Olivia Ng: Pedalling to a brighter future
Olivia Ng CA, internal auditor at GSK and ICAS Sustainability Committee member, explores the challenges and benefits of a secondment with a bicycle social enterprise in Africa.
When you enter the world of work, it can be hard to find and embrace new and different challenges. It becomes more difficult to say “let’s try something different for a few weeks” without some serious trade-offs.
In my 10-year career, I have tried a number of ways to acquire a ”what if…” experience. Not only to satisfy my curiosity, but to quench the thirst for knowing whether “the grass is greener on the other side”.
This desire for a new challenge led me to register as a volunteer with Accounting for International Development (AfID) who assigned me a six-week secondment with an NGO in Ghana which had founded a social enterprise selling bamboo bikes.
I landed in Ghana just over three weeks ago and to say I was petrified was putting it mildly. I had seven hours on the plane to worry about every conceivable thing that could go wrong – and to ask myself what if I can’t add any value? After all, I’ve audited but never been in charge of an accounting department. What if I couldn’t help with the queries? I knew nothing about making and selling bamboo bikes. And how could I get staff buy-in on any changes I might recommend?
Before leaving I have received some background information about the NGO, Bright Generation. There had been a recent Al Jazeera video of the project, which has had over 24 million views around the world and the business is growing.
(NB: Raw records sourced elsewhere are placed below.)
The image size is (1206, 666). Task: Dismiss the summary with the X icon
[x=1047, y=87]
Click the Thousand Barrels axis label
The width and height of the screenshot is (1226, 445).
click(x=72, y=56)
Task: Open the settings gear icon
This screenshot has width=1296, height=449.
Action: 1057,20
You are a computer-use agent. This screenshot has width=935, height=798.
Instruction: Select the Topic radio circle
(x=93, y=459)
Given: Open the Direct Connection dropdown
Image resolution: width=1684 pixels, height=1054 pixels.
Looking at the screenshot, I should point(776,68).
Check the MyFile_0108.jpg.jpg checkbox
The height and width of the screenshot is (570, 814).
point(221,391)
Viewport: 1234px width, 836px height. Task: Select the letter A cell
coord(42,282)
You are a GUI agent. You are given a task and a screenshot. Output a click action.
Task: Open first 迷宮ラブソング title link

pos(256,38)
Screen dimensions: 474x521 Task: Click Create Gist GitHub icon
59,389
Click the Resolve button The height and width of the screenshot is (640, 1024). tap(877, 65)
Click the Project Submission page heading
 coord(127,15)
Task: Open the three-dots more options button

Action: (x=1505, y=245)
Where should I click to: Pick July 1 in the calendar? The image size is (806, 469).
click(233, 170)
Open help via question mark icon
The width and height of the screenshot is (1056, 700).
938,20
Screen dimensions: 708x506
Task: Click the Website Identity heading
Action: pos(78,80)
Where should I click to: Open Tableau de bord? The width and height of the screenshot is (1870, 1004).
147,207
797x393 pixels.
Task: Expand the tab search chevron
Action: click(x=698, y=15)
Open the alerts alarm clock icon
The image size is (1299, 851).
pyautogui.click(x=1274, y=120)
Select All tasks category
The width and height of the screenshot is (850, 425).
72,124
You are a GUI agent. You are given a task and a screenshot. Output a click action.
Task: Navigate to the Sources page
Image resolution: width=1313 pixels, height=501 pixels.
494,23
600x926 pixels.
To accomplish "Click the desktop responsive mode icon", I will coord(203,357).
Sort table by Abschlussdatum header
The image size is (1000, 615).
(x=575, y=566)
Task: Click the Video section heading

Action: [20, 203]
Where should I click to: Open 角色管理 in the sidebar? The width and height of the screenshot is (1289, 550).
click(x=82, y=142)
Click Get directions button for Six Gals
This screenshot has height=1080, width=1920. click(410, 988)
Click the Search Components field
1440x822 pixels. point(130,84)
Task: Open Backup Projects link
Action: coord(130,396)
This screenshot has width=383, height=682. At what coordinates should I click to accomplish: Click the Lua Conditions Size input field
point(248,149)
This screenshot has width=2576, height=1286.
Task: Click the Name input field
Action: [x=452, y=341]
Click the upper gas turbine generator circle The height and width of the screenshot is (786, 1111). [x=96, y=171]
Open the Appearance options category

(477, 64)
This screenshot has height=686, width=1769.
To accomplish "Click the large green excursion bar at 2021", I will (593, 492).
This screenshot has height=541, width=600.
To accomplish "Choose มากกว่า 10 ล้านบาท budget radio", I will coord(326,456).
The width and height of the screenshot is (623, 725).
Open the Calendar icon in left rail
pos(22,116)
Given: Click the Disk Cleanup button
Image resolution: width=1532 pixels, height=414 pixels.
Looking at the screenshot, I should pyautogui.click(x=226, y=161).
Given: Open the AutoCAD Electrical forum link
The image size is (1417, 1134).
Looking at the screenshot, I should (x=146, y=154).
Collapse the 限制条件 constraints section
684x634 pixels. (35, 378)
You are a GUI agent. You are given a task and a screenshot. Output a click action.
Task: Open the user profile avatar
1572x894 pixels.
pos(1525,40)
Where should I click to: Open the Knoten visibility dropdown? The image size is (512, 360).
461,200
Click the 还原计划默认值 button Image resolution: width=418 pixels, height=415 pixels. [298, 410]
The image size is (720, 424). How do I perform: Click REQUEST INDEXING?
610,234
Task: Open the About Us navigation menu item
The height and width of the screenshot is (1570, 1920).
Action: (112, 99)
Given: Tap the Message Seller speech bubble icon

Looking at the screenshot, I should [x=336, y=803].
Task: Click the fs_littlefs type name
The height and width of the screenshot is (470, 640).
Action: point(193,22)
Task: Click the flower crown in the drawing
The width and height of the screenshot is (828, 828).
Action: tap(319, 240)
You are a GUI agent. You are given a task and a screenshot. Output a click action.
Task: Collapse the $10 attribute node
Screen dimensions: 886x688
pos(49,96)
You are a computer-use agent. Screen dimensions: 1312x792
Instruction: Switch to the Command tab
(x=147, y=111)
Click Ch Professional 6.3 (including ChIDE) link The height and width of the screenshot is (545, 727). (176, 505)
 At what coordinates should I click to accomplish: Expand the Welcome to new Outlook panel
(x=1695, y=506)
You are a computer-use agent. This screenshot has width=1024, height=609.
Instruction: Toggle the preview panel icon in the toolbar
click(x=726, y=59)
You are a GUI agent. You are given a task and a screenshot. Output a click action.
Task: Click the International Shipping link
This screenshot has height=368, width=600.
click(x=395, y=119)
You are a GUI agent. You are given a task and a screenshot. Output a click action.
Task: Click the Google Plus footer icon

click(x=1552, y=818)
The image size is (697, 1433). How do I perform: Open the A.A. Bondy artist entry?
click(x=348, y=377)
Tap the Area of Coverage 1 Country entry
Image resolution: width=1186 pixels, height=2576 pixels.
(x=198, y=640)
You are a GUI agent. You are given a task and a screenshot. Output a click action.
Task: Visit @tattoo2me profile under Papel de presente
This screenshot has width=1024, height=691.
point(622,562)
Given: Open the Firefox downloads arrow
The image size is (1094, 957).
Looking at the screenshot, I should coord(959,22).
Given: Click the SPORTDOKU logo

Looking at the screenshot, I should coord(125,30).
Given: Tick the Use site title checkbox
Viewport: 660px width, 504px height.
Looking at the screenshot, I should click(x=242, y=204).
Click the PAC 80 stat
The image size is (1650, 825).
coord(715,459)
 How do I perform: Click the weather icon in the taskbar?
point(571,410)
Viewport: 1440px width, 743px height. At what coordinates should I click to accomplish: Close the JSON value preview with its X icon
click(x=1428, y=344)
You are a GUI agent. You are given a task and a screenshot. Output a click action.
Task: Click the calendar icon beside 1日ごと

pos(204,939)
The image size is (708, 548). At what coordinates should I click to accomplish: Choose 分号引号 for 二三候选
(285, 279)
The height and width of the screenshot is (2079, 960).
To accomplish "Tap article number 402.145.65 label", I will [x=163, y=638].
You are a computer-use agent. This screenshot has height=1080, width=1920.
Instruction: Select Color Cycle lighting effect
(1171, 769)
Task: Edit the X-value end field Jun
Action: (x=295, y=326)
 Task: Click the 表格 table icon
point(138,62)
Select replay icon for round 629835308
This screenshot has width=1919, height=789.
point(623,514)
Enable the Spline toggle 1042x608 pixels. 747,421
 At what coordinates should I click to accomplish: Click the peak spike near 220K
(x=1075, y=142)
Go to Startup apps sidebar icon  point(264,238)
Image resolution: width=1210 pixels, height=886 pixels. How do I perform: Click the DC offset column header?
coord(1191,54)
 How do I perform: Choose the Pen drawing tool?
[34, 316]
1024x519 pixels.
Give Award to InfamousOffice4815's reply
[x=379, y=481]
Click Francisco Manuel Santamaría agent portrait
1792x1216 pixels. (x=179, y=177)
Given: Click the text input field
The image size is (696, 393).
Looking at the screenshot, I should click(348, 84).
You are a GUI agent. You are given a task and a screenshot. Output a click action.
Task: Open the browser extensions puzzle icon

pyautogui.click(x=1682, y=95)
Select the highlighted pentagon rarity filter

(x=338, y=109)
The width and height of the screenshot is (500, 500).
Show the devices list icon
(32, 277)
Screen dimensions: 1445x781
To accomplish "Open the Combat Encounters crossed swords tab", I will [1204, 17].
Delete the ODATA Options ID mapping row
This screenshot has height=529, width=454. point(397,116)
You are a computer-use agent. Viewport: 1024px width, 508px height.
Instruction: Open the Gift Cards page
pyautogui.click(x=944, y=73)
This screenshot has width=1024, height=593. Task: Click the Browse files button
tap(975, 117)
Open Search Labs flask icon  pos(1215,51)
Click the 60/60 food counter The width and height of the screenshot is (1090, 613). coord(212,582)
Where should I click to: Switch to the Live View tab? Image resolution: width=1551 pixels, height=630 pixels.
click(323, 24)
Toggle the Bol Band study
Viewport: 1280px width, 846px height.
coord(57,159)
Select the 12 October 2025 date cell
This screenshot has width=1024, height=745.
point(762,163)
But very little is known about the finance department and the accounting process.
Three weeks on, and with some time still to go, these worries turned out to be unfounded. Together with the finance team, we have been able to map the accounting process, identified areas for improvement, and designed solutions tailored to their needs and staff experience levels. The next half of my secondment will be dedicated to making sure that the team is comfortable with the updated tools and using it on a day-to-day basis, and I will also commit to monthly calls and receiving a copy of the financials after I’ve returned to the UK, to ensure the process is embedded.
Professionally though, this has been an incredible learning experience and I think there a number of ways in which it has benefited me:
Working on the Business Plan and five- year strategic plan has enabled a stronger understanding of the business and allowed me to ask: What is our promotion strategy? What is our target market? How do we compare to our competitors? What are the risks and challenges to running this business? I will be bringing back this mindset to my current job.
Living with a host family here is like having an accelerated crash course in the culture, political landscape, and day to day life.
It answers the ‘what-if’ question
What if I switch to a career with social enterprise or a start up? Which of my skills are transferable, and what kind of skills and network would I need to build up?
What to do when the power goes out, or there is an internet outage? What if a key member of your team suddenly has to go on leave and there are limited resources?
You will be amazed by how many resources are actually available (e.g. the Mango.org website has free excel templates for small NGOs), and also the network of people who are willing to lend a helping hand.
I had fun! I love living in a different country and have had some amazing experiences over the last few weeks. There is also a direct and immediate impact and it is a very fulfilling feeling leaving the office every day - the staff are keen to learn, and the changes will create tighter control over expenditures, and better evaluate the cost-benefit of each project so that it is possible to identify corrective courses of action or where best to invest limited resources.
It also made me appreciate things that I have come to take for granted in my day job, and inspired a few new ideas. For anyone looking to do something different – I would strongly recommend volunteering as an accountant. It is fantastic plunging into the unknown and feeling you have benefited.
Final thought: Whilst it is not easy getting six consecutive weeks of leave, it is entirely possible to split the visit – perhaps do a two-week visit one month, then go back for another two weeks at a later date. This might also enable the team you are working with to implement changes on their own.